Phase Contrast Microscopy:

  • Principle: This technique converts small phase shifts in light passing through a transparent specimen into amplitude (brightness) changes in the image. Different parts of a cell slow down light to slightly different degrees, causing these phase shifts.
  • Image Characteristics: It is excellent for viewing live, unstained cells. It makes the internal structures of cells visible. However, it often produces a bright “halo” artifact around objects, which can obscure detail.
  • Components: It requires a special annular diaphragm and a phase plate in the light path.


Differential Interference Contrast (DIC) Microscopy:

  • Principle: DIC also uses phase shifts but is based on the gradient of refractive index in the specimen. It uses prisms (like Wollaston prisms) to split a beam of light into two separate polarized rays that pass through the specimen at a slight distance from each other. These rays are then recombined, creating interference that makes the gradients visible.
  • Image Characteristics: It produces a 3D-like, pseudo-relief image that shows edges and membranes very clearly. It does not have the halo artifact of phase contrast and provides higher resolution.
  • Components: It requires complex optical components like a polarizer, condenser prism, and objective prism.

Q4. Explain the structure and function of mitochondria with the help of a suitable diagram.

Ans. Mitochondria (singular: mitochondrion) are double-membrane-bound organelles found in eukaryotic cells. They are known as the “powerhouses” of the cell because they generate most of the cell’s supply of adenosine triphosphate (ATP) through cellular respiration. Structure of Mitochondria: Mitochondria have a complex internal structure, which is critical for its functions. Its main parts are:

  • Outer Membrane: This is a smooth membrane that surrounds the entire mitochondrion. It contains proteins called porins which form channels, making it freely permeable to small molecules (up to 5000 Daltons) and ions.
  • Inner Membrane: This membrane is much less permeable than the outer membrane and is highly folded. These folds are called cristae . The cristae greatly increase the surface area of the inner membrane, providing more space for ATP synthesis. This membrane contains the proteins of the Electron Transport Chain (ETC) and the enzyme ATP synthase .
  • Intermembrane Space: This is the narrow space between the outer and inner membranes. Because the outer membrane is permeable, the concentration of small molecules in this space is similar to that of the cytosol. Protons (H⁺ ions) are pumped into this space during ETC.
  • Matrix: This is the innermost compartment enclosed by the inner membrane. It is a gel-like substance containing a dense mixture of enzymes, including those for the Krebs cycle and fatty acid oxidation . The matrix also contains mitochondrial DNA (mtDNA), ribosomes (mitoribosomes), and tRNAs, allowing it to synthesize some of its own proteins.
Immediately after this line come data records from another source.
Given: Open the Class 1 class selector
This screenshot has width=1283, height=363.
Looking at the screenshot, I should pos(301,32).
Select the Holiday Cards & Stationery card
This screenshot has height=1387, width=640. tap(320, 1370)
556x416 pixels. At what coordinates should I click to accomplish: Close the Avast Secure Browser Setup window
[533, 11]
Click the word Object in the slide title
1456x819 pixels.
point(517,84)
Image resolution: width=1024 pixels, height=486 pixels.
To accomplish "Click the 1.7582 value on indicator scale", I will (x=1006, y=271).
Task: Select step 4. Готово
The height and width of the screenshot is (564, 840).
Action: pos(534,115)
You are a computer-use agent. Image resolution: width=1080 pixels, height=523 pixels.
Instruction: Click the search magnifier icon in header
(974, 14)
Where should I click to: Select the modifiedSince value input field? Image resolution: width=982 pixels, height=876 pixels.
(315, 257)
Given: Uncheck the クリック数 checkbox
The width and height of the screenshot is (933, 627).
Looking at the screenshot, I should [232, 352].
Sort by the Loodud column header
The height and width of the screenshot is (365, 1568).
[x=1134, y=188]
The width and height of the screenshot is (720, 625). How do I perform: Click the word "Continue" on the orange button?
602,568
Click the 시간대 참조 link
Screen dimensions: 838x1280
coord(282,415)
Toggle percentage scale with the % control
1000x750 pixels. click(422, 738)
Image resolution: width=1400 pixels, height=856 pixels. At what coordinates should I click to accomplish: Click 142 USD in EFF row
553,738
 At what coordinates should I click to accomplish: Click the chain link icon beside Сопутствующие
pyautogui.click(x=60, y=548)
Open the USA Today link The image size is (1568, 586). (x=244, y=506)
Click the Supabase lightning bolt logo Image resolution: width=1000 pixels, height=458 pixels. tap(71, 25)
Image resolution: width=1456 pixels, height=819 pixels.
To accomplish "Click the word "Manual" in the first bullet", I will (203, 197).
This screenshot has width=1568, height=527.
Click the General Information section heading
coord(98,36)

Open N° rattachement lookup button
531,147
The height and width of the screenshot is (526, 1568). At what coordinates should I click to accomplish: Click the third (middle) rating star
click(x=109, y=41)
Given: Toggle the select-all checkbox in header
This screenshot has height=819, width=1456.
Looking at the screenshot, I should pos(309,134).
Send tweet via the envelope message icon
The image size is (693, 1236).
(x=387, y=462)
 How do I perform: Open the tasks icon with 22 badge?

Functions of Mitochondria:

  1. ATP Production: The primary function of mitochondria is to produce ATP through oxidative phosphorylation . This process combines the Krebs cycle, the electron transport chain, and chemiosmosis to convert energy from nutrients into ATP.
  2. Metabolic Hub: It is the site of key metabolic processes like the Krebs cycle and the beta-oxidation of fatty acids.
  3. Calcium Homeostasis: Mitochondria can store and release calcium ions (Ca²⁺), helping to regulate their concentration in the cell’s cytosol.
  4. Apoptosis: It plays a crucial role in the regulation of programmed cell death (apoptosis). It can trigger the apoptotic pathway by releasing proteins like cytochrome c from the intermembrane space.
  5. Synthesis of Heme and Steroids: Mitochondria are also involved in the synthesis of heme groups (for hemoglobin) and certain steroid hormones.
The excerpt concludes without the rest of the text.